Plane strain is a state of deformation where a material is constrained so that all movement occurs within a single two-dimensional plane. This means the strain, or deformation, is zero in the direction perpendicular to this plane. For example, when squishing a very long rectangular eraser, it becomes shorter and wider, but its thickness does not change. The eraser’s length constrains the material, forcing all changes to happen in its cross-section.
The Underlying Assumptions of Plane Strain
For the plane strain assumption to be valid, specific physical conditions related to an object’s geometry and applied loads must be met. The primary geometric requirement is that the object must be very long in one dimension compared to its other two. This extensive length provides a physical constraint that prevents the material from expanding or contracting along that axis. For example, material deep inside a thick component is constrained by the surrounding material, preventing it from deforming laterally.
The loading conditions must also be uniform along this long dimension.
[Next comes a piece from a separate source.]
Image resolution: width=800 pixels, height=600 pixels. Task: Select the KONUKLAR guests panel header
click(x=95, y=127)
This means any applied forces must act consistently along its length and perpendicular to it, ensuring every cross-section is subjected to the same conditions. When both the geometry is elongated and the load is uniform, engineers can analyze a single “slice” or cross-section, knowing it represents the behavior of the entire structure.
Distinguishing Plane Strain from Plane Stress
A common point of confusion is the difference between plane strain and plane stress, as both simplify three-dimensional problems into two-dimensional models. Plane stress is a condition where the stress in one direction, typically perpendicular to the object’s surface, is assumed to be zero. This assumption is suitable for thin objects, like a metal sheet, where the thickness is significantly smaller than its length and width. In this scenario, the material is free to deform through its thickness.
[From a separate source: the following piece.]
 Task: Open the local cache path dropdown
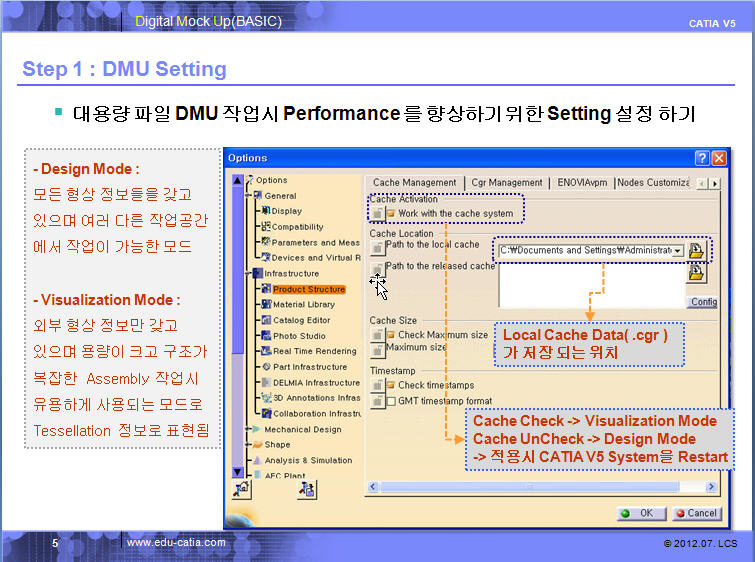tap(678, 251)
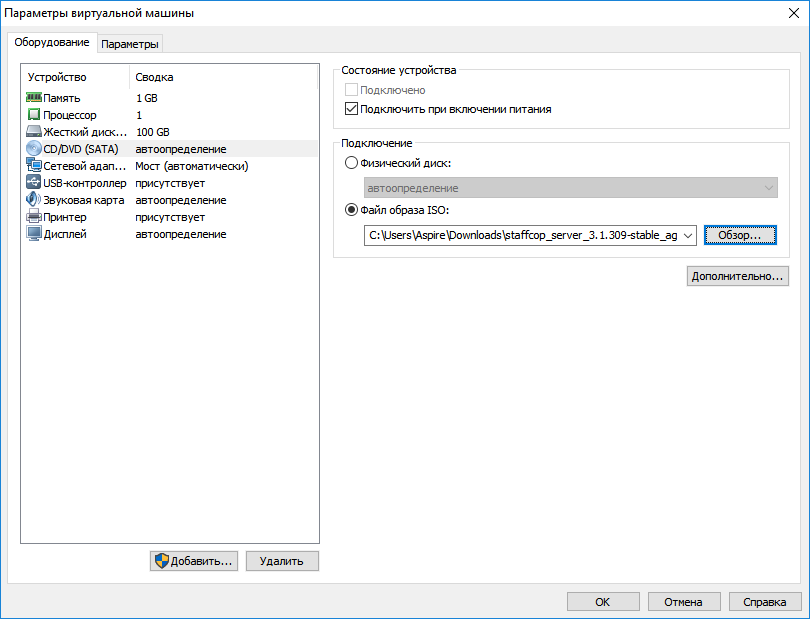Click the Сетевой адаптер network icon
This screenshot has height=619, width=810.
point(31,166)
The core distinction lies in what is assumed to be zero: for plane strain, it is the strain in one direction, while for plane stress, it is the stress. This leads to different geometric applications; plane strain is used for thick or long objects where deformation is constrained. In contrast, plane stress applies to thin structures where one dimension is not constrained.
A consequence of these assumptions relates to the Poisson effect, which describes a material’s tendency to deform in directions perpendicular to the applied force. In plane stress, as a thin sheet is stretched, it is free to contract in thickness, resulting in a non-zero strain in that direction. In plane strain, the geometric constraint prevents this deformation, so the strain in the long direction is zero. However, this constraint induces a stress in that same direction, meaning the stress is not zero even though the strain is.
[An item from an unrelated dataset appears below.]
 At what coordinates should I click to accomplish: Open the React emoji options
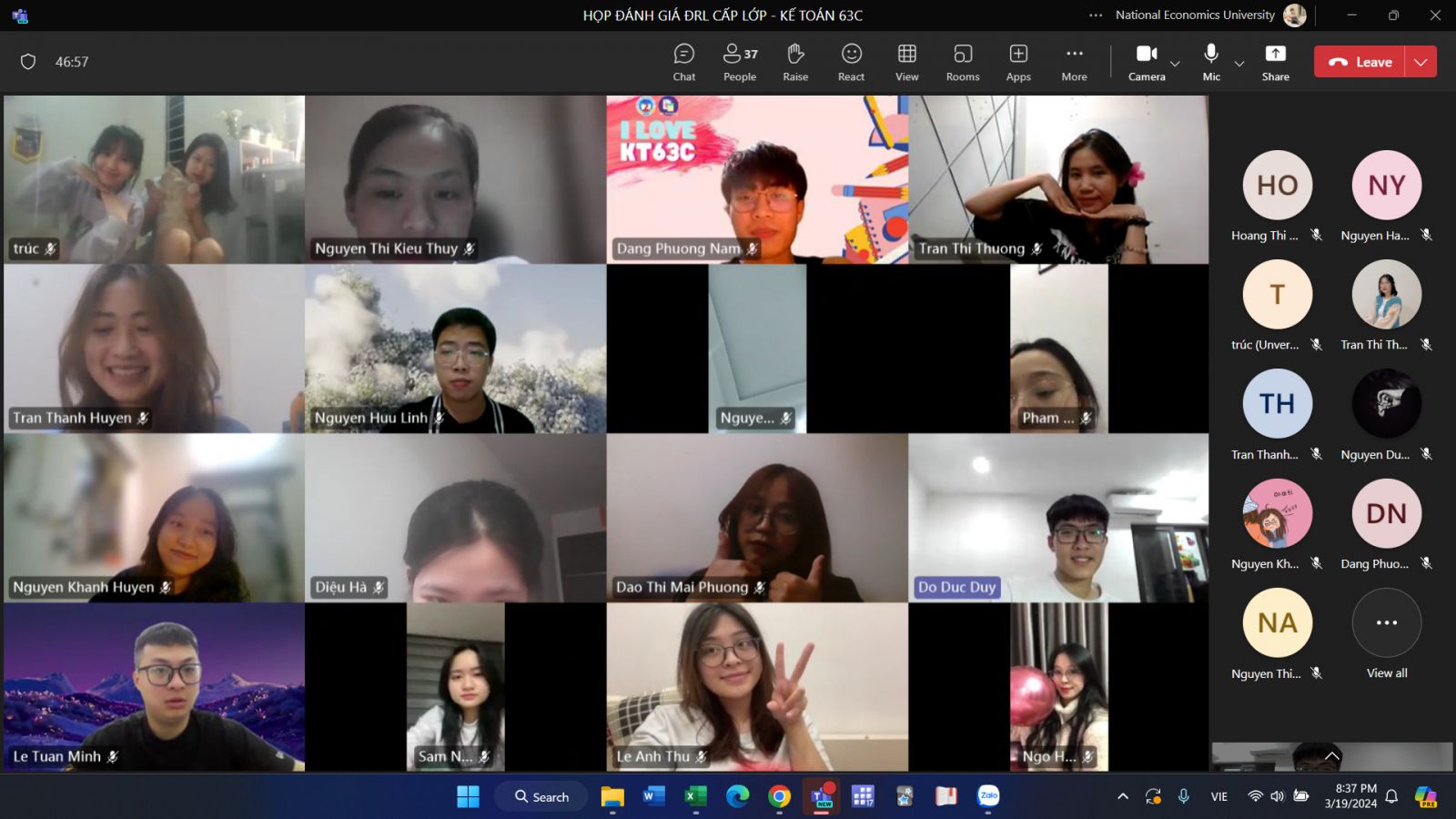tap(851, 62)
Practical Applications in Engineering
The plane strain assumption is applied in engineering for the analysis of large-scale structures. A classic example is a long dam subjected to water pressure. Because the dam’s length is extensive and the water pressure acts uniformly, engineers can analyze a single cross-section. This two-dimensional model accurately predicts how the dam will behave under load.
Similarly, retaining walls holding back soil are analyzed using plane strain conditions. The wall’s length and the soil pressure are distributed uniformly, making it a suitable candidate for this simplification. Geotechnical engineers use this method to predict soil behavior and ensure the stability of excavation projects and foundations. Another application is in the analysis of long pipelines under pressure, where the strain along its axis is considered zero, allowing focus on the stresses within the pipe’s circular cross-section.
Simplified Analysis and Calculations
Real-world engineering problems are inherently three-dimensional, and analyzing them can be computationally intensive. The plane strain assumption reduces a 3D problem into a more manageable 2D one, saving time and computational resources. This simplification is useful during initial design phases or for concept validation. By focusing on a representative cross-section, engineers can efficiently analyze stresses and deformations without modeling the entire structure.
This simplification modifies the constitutive equations that relate stress and strain, such as Hooke’s Law, to account for the zero-strain condition. Although the out-of-plane strain is zero, a stress component still exists in that direction due to the Poisson effect, which is factored into the 2D calculations. This allows the simplified model to provide reliable results for specific types of problems. The ability to use a 2D analysis for long, constrained structures makes it possible to assess the safety of systems like tunnels, dams, and pipelines with greater efficiency.